SET PROBLEM 1.
Answer these about the forum thread on 1946 serial numbers below:
(a) What letter does the serial number on the ladies 46 start with?
(b) What does the third bike, the cantilever, lack that the other two have?
(c) One bike bought from the first poster is the straightbar. What is the other?

# 1946 serial numbers what a confusing mess...need help



## SJ_BIKER (May 28, 2012)

OK SO I HAVE TWO 1946 BIKES WITH PENCIL TIP/TAPPERED KICKSTANDS AND WITH SKINNY DROPOUTS.....SO THE NEW WORLD BIKE HAS A SERIAL NUMBER THAT STARTS WITH I***** AND THE LADIES 46 STARTS WITH C***** BUT THE THIRD BIKE WHICH IS A CANTILEVER HAS ME CONFUSED..IT HAS SKINNY DROP OUTS BUT NO TAPPERED KICKSTAND ....IT STARTS WITH J***** SO WHAT GIVES??? ANY ONE HAVE THIS CODE CRACKED YET?  THERE ARE ENOUGH 1946s OUT THERE SO LETS COMPARE NOTES AND GET THIS MOTHER FIGURED OUT...ANY LEADS? LETS DO THIS...HAHA


----------



## REC (May 29, 2012)

SJ_BIKER said:


> OK SO I HAVE TWO 1946 BIKES WITH PENCIL TIP/TAPPERED KICKSTANDS AND WITH SKINNY DROPOUTS.....SO THE NEW WORLD BIKE HAS A SERIAL NUMBER THAT STARTS WITH I***** AND THE LADIES 46 STARTS WITH C***** BUT THE THIRD BIKE WHICH IS A CANTILEVER HAS ME CONFUSED..IT HAS SKINNY DROP OUTS BUT NO TAPPERED KICKSTAND ....IT STARTS WITH J***** SO WHAT GIVES??? ANY ONE HAVE THIS CODE CRACKED YET?  THERE ARE ENOUGH 1946s OUT THERE SO LETS COMPARE NOTES AND GET THIS MOTHER FIGURED OUT...ANY LEADS? LETS DO THIS...HAHA




Jose,
It is a little confusing...
Some early frames were stamped with "I" & "J" numbers. If it has the thinner dropouts and that serial number, perhaps the stand fell victim to a fatal (to it anyway) bend, and was replaced with a non-tapered one. I have some documented "J" ones, and a few of the "B" & "C" ones from '46 on the list. One of my DXs didn't come to me with a tapered stand but it has the other identifying stuff. Since it has been here I have found a stand that I have yet to see if fits it properly.

Two of them I bought from you - though there was no claim as to year at the time. One is the straightbar, the other a  B-6. I have others besides those, being a Cycle-Truck, and a couple of  DXs, as well as another frame (now a bike) of questionable repute that carries the right stuff to be a '46.

SET PROBLEM 2.
Collect every line of the records that contains the word "showing".

[Records for locating displayed items]

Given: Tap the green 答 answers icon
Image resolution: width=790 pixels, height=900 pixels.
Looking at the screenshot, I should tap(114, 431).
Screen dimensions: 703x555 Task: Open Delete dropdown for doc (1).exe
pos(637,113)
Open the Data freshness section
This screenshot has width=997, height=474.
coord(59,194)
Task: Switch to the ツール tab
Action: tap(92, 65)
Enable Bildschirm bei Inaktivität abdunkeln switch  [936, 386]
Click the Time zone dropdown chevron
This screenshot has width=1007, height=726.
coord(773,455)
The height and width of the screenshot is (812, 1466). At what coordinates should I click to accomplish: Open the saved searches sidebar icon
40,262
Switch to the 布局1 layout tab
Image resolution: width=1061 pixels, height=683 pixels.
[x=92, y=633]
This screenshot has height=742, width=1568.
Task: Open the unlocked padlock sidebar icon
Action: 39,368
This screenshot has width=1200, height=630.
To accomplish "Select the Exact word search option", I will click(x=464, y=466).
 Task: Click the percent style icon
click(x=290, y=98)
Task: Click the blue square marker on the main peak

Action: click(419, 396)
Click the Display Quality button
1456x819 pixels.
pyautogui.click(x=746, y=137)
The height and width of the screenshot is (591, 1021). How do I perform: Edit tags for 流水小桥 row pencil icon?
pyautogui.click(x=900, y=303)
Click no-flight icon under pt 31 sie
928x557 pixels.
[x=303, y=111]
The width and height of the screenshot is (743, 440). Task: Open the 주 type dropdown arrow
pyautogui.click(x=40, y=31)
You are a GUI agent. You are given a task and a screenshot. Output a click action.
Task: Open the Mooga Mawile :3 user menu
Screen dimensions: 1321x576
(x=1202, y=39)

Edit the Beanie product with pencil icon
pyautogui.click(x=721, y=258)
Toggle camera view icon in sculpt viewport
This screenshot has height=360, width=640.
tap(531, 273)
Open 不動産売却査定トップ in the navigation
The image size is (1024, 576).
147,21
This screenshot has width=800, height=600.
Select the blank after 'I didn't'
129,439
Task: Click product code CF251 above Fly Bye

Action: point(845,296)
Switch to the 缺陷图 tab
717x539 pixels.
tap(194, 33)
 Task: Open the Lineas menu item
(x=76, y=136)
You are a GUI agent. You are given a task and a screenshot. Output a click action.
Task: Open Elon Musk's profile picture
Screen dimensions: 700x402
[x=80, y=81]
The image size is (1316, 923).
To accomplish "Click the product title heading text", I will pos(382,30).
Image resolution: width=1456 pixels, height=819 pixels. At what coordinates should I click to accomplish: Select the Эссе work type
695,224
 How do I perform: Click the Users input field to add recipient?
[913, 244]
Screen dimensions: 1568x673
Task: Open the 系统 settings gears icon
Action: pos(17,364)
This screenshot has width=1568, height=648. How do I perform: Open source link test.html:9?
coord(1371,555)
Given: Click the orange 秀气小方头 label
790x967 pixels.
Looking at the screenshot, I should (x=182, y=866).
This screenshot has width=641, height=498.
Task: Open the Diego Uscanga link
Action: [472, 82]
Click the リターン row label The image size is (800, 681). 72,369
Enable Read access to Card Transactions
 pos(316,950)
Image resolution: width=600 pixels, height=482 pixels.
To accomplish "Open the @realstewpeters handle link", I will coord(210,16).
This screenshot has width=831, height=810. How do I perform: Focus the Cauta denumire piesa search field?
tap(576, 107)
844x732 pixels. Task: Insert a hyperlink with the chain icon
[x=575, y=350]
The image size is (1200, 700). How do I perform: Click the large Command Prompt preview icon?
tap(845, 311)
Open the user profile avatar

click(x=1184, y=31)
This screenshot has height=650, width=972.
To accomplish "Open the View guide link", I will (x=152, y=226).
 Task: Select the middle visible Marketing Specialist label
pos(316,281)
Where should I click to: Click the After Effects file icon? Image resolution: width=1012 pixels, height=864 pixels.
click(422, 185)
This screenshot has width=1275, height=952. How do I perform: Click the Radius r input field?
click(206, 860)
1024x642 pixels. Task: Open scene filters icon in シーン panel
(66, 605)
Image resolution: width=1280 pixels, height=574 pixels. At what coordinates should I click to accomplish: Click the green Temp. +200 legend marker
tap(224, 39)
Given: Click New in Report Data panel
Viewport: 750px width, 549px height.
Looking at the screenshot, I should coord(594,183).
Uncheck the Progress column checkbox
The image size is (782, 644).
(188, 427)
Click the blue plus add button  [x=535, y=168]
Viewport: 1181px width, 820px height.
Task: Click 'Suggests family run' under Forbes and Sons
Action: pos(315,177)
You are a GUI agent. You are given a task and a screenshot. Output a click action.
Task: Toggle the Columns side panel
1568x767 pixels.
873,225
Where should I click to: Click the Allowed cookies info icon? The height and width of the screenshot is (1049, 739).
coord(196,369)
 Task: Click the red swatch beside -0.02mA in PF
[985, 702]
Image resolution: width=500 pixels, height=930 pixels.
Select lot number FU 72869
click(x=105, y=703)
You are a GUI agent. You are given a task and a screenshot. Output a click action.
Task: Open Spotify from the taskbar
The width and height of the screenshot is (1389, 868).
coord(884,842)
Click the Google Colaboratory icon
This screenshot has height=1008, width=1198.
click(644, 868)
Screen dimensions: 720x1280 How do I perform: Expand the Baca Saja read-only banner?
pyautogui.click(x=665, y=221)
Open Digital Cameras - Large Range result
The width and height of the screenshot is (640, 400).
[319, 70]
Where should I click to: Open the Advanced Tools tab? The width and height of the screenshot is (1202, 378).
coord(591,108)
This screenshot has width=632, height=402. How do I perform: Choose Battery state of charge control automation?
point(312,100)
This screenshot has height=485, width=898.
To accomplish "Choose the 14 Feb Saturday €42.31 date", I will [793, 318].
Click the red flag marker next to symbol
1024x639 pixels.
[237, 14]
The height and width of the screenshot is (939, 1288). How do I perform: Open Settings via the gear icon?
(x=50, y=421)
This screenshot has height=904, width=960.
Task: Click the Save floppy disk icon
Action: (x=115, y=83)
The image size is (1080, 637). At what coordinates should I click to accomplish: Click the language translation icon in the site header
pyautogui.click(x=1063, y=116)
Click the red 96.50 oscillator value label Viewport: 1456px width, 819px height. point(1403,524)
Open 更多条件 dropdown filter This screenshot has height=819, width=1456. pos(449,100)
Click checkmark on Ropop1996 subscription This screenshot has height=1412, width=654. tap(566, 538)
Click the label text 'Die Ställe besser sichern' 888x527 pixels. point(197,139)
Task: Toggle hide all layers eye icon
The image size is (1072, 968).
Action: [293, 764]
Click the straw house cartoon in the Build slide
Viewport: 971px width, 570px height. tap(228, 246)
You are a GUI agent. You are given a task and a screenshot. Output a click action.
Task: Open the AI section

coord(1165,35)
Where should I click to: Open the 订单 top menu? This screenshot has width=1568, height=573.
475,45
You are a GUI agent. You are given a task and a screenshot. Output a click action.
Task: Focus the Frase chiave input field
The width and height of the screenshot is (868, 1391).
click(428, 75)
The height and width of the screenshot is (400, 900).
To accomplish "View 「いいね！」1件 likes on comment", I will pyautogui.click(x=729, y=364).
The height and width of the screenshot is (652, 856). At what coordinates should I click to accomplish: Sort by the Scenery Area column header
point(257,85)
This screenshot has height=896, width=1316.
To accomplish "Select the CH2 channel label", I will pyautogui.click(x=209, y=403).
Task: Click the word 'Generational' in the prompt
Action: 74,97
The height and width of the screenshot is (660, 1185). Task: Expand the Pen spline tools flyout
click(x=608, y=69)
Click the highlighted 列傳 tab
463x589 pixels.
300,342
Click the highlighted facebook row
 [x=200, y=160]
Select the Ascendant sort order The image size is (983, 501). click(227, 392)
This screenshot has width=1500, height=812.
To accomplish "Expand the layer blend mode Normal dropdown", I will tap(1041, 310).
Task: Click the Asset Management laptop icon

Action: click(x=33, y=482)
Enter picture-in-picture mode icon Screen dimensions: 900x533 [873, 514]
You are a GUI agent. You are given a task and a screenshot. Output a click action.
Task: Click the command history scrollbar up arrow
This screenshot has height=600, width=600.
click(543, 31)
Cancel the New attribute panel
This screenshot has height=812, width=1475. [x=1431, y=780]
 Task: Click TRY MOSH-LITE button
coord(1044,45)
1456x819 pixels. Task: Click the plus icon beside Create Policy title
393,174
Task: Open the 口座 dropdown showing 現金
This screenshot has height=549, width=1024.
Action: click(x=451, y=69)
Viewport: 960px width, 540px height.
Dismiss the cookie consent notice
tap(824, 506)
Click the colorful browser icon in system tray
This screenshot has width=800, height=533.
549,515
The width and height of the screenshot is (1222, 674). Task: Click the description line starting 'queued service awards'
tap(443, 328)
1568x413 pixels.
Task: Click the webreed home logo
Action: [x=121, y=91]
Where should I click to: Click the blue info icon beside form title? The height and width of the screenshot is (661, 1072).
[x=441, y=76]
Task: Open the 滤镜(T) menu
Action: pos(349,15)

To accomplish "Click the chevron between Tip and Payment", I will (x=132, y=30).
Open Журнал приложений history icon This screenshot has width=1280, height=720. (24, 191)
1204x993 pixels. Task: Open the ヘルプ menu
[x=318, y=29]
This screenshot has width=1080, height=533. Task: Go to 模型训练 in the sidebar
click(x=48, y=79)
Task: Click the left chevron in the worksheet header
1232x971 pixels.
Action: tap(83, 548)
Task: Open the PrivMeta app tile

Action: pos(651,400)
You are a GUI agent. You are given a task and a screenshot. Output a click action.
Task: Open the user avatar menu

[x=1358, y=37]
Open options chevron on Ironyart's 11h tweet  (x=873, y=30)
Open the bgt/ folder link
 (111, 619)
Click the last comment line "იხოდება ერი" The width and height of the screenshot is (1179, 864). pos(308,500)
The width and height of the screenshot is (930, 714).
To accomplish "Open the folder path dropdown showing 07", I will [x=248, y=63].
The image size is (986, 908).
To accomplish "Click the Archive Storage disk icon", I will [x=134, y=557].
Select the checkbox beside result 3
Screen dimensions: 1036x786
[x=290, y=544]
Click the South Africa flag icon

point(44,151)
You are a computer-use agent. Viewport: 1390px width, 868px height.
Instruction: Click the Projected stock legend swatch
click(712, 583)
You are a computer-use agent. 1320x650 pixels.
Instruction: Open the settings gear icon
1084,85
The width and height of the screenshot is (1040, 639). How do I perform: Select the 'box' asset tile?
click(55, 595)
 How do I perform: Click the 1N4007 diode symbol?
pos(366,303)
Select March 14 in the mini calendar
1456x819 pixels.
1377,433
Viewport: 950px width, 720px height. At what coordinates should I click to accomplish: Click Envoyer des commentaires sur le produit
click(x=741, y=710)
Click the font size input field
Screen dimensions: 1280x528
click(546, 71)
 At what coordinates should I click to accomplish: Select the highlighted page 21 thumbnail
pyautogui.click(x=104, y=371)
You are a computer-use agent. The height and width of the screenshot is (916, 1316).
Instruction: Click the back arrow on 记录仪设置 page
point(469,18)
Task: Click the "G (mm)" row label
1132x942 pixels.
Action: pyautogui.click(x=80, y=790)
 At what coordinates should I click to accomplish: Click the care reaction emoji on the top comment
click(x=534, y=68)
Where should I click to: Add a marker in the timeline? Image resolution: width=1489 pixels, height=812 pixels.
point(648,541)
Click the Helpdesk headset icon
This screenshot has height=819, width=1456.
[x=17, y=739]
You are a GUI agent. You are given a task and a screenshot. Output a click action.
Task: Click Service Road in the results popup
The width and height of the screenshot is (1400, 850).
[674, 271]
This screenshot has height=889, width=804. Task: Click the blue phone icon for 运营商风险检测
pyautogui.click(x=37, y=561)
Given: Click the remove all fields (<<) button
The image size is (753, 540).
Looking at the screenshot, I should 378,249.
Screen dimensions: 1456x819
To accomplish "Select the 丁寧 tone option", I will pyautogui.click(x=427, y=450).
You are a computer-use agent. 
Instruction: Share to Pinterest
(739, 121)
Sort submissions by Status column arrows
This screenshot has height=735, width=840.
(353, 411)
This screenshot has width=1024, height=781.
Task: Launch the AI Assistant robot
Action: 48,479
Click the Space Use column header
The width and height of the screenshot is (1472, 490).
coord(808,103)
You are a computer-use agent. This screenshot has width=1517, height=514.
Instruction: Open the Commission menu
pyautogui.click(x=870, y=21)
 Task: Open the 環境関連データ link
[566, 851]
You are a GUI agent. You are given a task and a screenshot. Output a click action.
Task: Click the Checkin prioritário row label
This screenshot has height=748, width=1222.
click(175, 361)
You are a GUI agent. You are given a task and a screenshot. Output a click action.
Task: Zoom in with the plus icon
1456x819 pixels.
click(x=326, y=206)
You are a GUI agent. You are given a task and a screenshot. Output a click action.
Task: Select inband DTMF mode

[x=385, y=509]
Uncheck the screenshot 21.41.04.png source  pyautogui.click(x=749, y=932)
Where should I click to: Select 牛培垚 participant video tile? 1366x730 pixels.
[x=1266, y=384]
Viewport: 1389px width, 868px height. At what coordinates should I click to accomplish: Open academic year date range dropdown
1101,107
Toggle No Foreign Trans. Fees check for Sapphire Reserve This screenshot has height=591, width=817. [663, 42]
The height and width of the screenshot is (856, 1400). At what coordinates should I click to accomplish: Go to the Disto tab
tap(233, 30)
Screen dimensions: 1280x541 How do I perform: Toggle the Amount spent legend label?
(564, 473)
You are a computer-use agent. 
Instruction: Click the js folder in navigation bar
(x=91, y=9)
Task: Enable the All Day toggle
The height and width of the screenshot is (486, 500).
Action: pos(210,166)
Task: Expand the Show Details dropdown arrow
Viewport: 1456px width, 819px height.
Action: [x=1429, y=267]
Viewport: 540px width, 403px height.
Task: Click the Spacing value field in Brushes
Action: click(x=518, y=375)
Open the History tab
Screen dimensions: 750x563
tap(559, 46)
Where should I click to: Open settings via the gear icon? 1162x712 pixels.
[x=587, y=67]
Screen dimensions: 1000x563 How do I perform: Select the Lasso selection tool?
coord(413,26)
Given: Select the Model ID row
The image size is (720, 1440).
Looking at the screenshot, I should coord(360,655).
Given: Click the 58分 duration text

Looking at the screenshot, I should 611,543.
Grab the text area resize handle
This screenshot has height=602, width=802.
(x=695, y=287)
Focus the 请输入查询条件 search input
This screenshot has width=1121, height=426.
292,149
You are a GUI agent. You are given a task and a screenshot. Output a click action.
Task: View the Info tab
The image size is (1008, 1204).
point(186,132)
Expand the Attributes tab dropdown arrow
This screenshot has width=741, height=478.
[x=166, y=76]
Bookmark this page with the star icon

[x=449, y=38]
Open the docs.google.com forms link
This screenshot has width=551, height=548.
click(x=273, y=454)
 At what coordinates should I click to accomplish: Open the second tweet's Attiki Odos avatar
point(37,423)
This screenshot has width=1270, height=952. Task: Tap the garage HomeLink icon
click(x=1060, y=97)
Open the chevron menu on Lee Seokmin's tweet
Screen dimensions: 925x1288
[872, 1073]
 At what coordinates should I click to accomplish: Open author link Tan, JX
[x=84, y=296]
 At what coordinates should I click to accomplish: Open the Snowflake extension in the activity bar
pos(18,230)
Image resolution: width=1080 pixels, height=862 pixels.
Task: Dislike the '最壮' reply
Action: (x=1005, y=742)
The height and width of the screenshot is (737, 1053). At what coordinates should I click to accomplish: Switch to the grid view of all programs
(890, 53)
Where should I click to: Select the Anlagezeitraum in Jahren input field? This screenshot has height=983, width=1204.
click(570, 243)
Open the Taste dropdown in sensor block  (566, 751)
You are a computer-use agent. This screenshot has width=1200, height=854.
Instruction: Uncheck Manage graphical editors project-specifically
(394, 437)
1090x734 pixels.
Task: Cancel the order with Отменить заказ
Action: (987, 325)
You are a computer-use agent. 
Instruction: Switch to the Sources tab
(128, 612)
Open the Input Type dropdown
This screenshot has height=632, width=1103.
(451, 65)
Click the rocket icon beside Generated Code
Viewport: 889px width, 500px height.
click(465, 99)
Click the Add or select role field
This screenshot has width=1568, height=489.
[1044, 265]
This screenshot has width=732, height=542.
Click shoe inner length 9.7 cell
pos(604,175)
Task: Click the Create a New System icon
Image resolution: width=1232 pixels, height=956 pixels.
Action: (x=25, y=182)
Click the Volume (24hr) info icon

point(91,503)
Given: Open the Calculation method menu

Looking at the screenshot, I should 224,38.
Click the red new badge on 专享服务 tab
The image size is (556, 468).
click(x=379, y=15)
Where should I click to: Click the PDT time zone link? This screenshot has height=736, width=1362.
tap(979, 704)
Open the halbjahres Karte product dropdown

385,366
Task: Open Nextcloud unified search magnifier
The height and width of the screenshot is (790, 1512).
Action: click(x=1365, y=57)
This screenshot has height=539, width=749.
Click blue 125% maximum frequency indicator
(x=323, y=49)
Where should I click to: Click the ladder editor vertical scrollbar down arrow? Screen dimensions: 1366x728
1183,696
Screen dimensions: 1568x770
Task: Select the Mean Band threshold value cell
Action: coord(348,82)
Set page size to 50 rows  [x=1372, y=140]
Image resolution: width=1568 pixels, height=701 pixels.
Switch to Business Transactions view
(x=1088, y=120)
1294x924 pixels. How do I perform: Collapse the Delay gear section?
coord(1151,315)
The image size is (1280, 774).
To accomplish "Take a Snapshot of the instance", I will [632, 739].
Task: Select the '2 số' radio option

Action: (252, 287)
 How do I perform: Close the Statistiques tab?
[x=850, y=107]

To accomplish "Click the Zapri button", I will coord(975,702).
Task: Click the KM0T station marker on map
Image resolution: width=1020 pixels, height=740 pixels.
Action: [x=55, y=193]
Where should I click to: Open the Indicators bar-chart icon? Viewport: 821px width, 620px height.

WORKED SOLUTION 1.
(a) C
(b) A tapered kickstand
(c) A B-6

WORKED SOLUTION 2.
Task: Open the 口座 dropdown showing 現金
To accomplish "Open the folder path dropdown showing 07", I will [x=248, y=63].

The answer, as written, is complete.